Washington florist seeks OK from Supreme Court to refuse service to gays
A Washington State florist who refused to service a gay couple’s wedding for religious reasons is calling on the U.S. Supreme Court to reverse state court rulings that she violated the state’s LGBT non-discrimination law.
Barronelle Stutzman, the sole owner of Arlene’s Flowers in Richland, Wash., filed the petition for certiorari on Friday before the U.S. Supreme Court asserting the rulings against her violate her freedom of speech and religion.
Stutzman, who denied floral arrangements in 2013 for the same-sex wedding of Rob Ingersoll and his spouse Curt Freed, said in a statement her refusal to serve their wedding had nothing to do with them being gay.
“Rob Ingersoll and I have been friends since very nearly the first time he walked into my shop all those years ago,” said Stutzman. “There was never an issue with his being gay, just as there hasn’t been with any of my other customers or employees. He just enjoyed my custom floral designs, and I loved creating them for him. But now the state is trying to use this case to force me to create artistic expression that violates my deepest beliefs and take away my life’s work and savings, which will also harm those who I employ. I’m not asking for anything that our Constitution hasn’t promised me and every other American: the right to create freely, and to live out my faith without fear of government punishment or interference.”
In February, the Washington Supreme Court decision upheld the ruling against Stutzman by the Benton County Superior Court, which found she violated the Washington Law Against Discrimination and fined her $1,000. The American Civil Liberties Union and Washington Attorney General Bob Ferguson led the charges against her resulting in the penalty.
The 54-page petition for certiorari presents two questions before the U.S. Supreme Court: 1) Whether the creation and sale of floral arrangements for weddings is artistic expression, and if so, whether compelling that creation violates the Free Speech Clause; and 2) Whether the compelled creation and sale of floral arrangements for weddings and attendance of that wedding against one’s religious beliefs violates the Free Exercise Clause.

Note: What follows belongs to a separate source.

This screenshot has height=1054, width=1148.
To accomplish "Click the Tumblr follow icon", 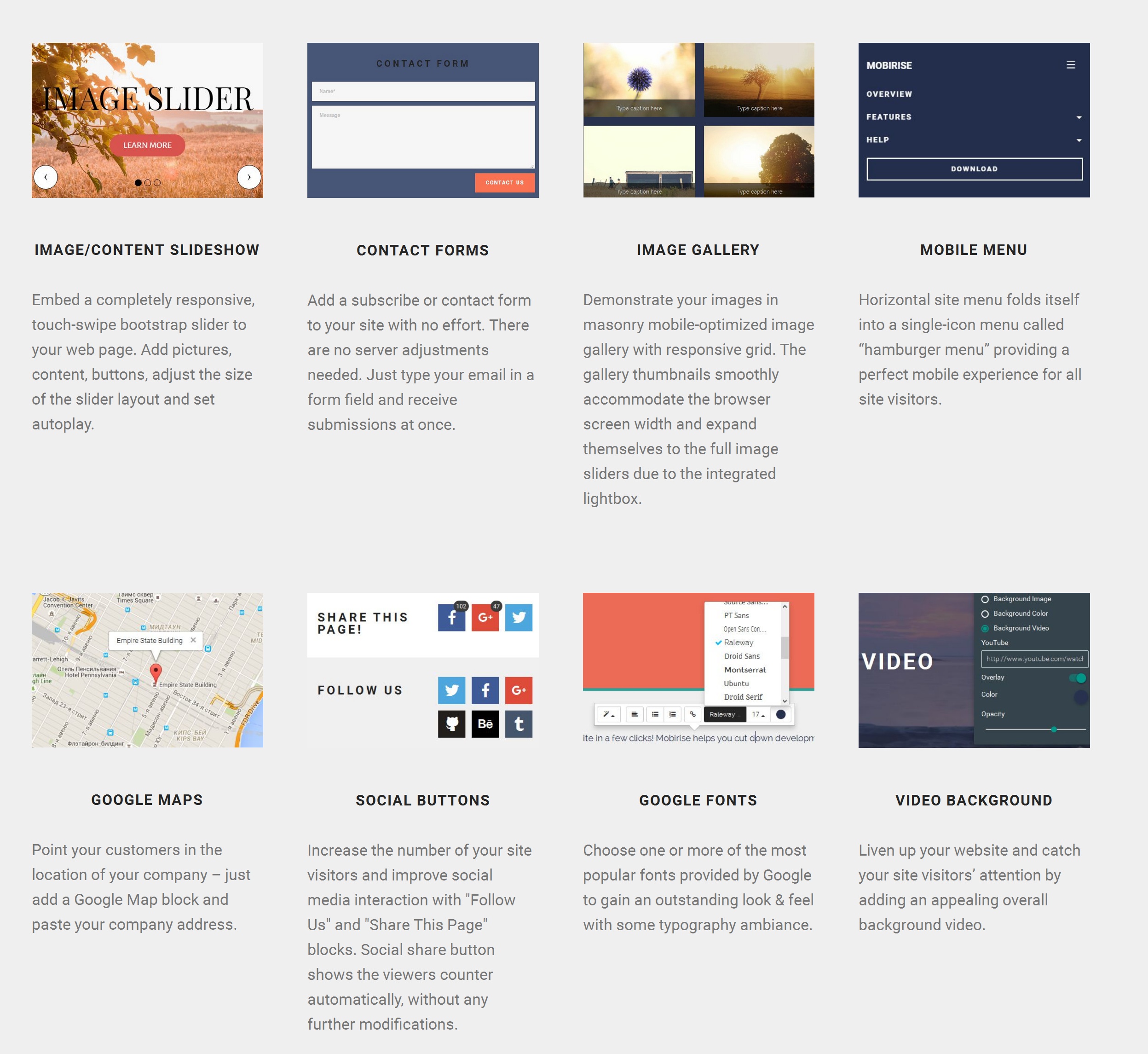I will point(519,724).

The petition argues Stutzman didn’t refuse service based on discriminatory reasons because she had previously provided service to Ingersoll for purposes other than weddings and because she has employed LGBT people at her floral shop.
“Contrary to Respondents’ claims, Barronelle does not engage in sexual orientation discrimination. Barronelle hires LGBT employees and serves LGBT clients on a regular basis…and she had a ‘warm and friendly’ relationship with Robert for over nine years, designing dozens of arrangements for him and Curt,” the petition says. “But part of Barronelle’s wedding business involves attending and facilitating the ceremony itself and Barronelle simply could not reconcile her faith with celebrating and participating in a same-sex wedding.”
Representing Stutzman in the case is Alliance Defending Freedom, an anti-LGBT legal firm recently designated as a hate group by the Southern Poverty Law Center.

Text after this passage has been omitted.